• Supplied data
+===+
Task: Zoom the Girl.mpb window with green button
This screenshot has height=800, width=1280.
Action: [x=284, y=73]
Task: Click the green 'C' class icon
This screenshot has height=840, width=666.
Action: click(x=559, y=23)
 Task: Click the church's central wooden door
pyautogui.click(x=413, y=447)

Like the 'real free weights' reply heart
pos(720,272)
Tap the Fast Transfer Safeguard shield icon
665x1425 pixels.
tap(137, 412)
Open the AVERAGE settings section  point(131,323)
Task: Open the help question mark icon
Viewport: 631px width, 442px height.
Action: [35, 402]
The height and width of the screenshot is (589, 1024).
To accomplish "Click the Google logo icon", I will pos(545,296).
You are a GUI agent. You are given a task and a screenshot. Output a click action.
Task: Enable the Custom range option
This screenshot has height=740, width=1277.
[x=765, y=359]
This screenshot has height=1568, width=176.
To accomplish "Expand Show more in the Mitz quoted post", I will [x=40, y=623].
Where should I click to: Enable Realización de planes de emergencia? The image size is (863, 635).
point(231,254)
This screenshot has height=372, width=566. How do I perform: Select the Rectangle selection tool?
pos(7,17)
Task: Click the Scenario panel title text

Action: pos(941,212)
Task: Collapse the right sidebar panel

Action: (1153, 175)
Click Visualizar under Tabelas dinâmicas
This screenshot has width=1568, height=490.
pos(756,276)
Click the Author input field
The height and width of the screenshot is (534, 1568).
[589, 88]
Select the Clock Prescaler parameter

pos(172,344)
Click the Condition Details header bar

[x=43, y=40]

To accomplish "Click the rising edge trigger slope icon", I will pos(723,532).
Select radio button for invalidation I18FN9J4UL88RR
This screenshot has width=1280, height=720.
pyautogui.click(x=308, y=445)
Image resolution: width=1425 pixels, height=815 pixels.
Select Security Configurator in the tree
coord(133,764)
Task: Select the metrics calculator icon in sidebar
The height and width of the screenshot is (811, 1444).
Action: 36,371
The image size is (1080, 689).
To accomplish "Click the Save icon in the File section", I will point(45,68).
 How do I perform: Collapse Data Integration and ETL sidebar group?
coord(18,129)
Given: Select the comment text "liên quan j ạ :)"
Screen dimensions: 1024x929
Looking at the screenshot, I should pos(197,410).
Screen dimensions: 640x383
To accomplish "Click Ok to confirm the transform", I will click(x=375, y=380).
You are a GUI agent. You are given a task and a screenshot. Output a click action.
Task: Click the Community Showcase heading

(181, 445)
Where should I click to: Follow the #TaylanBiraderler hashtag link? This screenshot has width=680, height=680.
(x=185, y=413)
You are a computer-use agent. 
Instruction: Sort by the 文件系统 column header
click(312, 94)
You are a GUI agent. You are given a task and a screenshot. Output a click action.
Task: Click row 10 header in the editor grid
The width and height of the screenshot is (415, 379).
+===+
• Task statement
Of the entries above, repeat exactly the lines between the line with "The image size is (1080, 689)." and the line with "Task: Click row 10 header in the editor grid", inclusive, and no others.

• Expected output
The image size is (1080, 689).
To accomplish "Click the Save icon in the File section", I will point(45,68).
 How do I perform: Collapse Data Integration and ETL sidebar group?
coord(18,129)
Given: Select the comment text "liên quan j ạ :)"
Screen dimensions: 1024x929
Looking at the screenshot, I should pos(197,410).
Screen dimensions: 640x383
To accomplish "Click Ok to confirm the transform", I will click(x=375, y=380).
You are a GUI agent. You are given a task and a screenshot. Output a click action.
Task: Click the Community Showcase heading

(181, 445)
Where should I click to: Follow the #TaylanBiraderler hashtag link? This screenshot has width=680, height=680.
(x=185, y=413)
You are a computer-use agent. 
Instruction: Sort by the 文件系统 column header
click(312, 94)
You are a GUI agent. You are given a task and a screenshot. Output a click action.
Task: Click row 10 header in the editor grid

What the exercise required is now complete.